(Target position records)
──────────

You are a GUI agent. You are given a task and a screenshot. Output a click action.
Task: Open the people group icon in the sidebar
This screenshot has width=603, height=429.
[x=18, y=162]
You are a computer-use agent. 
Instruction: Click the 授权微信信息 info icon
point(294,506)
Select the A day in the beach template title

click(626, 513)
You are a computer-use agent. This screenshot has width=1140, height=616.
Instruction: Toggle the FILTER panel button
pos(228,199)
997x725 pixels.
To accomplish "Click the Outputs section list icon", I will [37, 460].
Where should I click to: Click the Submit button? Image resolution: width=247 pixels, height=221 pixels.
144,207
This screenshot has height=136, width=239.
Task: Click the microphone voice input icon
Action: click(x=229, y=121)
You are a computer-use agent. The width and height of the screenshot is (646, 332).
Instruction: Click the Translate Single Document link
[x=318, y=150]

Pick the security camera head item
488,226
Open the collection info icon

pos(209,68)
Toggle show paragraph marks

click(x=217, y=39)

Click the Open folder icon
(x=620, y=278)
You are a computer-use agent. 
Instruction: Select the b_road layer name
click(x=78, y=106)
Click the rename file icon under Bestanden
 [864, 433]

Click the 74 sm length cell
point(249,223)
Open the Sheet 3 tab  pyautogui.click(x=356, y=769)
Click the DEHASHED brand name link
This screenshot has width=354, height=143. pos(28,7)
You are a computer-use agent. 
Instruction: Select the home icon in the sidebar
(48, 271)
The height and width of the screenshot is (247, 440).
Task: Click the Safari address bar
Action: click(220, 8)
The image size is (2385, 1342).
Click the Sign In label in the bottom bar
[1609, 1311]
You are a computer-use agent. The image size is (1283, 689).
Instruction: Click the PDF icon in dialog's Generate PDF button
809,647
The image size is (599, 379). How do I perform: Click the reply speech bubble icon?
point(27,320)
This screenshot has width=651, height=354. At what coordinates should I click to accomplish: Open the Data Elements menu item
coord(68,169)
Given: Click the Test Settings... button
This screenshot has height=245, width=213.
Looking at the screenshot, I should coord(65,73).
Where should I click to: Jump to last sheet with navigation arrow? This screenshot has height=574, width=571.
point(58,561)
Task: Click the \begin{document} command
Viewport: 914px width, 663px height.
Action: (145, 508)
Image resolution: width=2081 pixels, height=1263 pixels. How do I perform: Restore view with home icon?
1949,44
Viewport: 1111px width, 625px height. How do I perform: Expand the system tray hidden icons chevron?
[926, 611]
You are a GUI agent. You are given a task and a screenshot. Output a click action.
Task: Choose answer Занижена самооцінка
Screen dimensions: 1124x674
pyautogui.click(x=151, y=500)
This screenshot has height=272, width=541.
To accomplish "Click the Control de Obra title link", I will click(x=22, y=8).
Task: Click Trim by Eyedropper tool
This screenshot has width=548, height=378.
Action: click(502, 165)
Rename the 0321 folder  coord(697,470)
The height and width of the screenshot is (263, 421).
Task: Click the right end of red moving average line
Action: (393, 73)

──────────

> [Stated exercise]: Copy every line of the records above without any changes.

> [The output]:
You are a GUI agent. You are given a task and a screenshot. Output a click action.
Task: Open the people group icon in the sidebar
This screenshot has width=603, height=429.
[x=18, y=162]
You are a computer-use agent. 
Instruction: Click the 授权微信信息 info icon
point(294,506)
Select the A day in the beach template title

click(626, 513)
You are a computer-use agent. This screenshot has width=1140, height=616.
Instruction: Toggle the FILTER panel button
pos(228,199)
997x725 pixels.
To accomplish "Click the Outputs section list icon", I will [37, 460].
Where should I click to: Click the Submit button? Image resolution: width=247 pixels, height=221 pixels.
144,207
This screenshot has height=136, width=239.
Task: Click the microphone voice input icon
Action: click(x=229, y=121)
You are a computer-use agent. The width and height of the screenshot is (646, 332).
Instruction: Click the Translate Single Document link
[x=318, y=150]

Pick the security camera head item
488,226
Open the collection info icon

pos(209,68)
Toggle show paragraph marks

click(x=217, y=39)

Click the Open folder icon
(x=620, y=278)
You are a computer-use agent. 
Instruction: Select the b_road layer name
click(x=78, y=106)
Click the rename file icon under Bestanden
 [864, 433]

Click the 74 sm length cell
point(249,223)
Open the Sheet 3 tab  pyautogui.click(x=356, y=769)
Click the DEHASHED brand name link
This screenshot has width=354, height=143. pos(28,7)
You are a computer-use agent. 
Instruction: Select the home icon in the sidebar
(48, 271)
The height and width of the screenshot is (247, 440).
Task: Click the Safari address bar
Action: click(220, 8)
The image size is (2385, 1342).
Click the Sign In label in the bottom bar
[1609, 1311]
You are a computer-use agent. The image size is (1283, 689).
Instruction: Click the PDF icon in dialog's Generate PDF button
809,647
The image size is (599, 379). How do I perform: Click the reply speech bubble icon?
point(27,320)
This screenshot has width=651, height=354. At what coordinates should I click to accomplish: Open the Data Elements menu item
coord(68,169)
Given: Click the Test Settings... button
This screenshot has height=245, width=213.
Looking at the screenshot, I should coord(65,73).
Where should I click to: Jump to last sheet with navigation arrow? This screenshot has height=574, width=571.
point(58,561)
Task: Click the \begin{document} command
Viewport: 914px width, 663px height.
Action: (145, 508)
Image resolution: width=2081 pixels, height=1263 pixels. How do I perform: Restore view with home icon?
1949,44
Viewport: 1111px width, 625px height. How do I perform: Expand the system tray hidden icons chevron?
[926, 611]
You are a GUI agent. You are given a task and a screenshot. Output a click action.
Task: Choose answer Занижена самооцінка
Screen dimensions: 1124x674
pyautogui.click(x=151, y=500)
This screenshot has height=272, width=541.
To accomplish "Click the Control de Obra title link", I will click(x=22, y=8).
Task: Click Trim by Eyedropper tool
This screenshot has width=548, height=378.
Action: click(502, 165)
Rename the 0321 folder  coord(697,470)
The height and width of the screenshot is (263, 421).
Task: Click the right end of red moving average line
Action: (393, 73)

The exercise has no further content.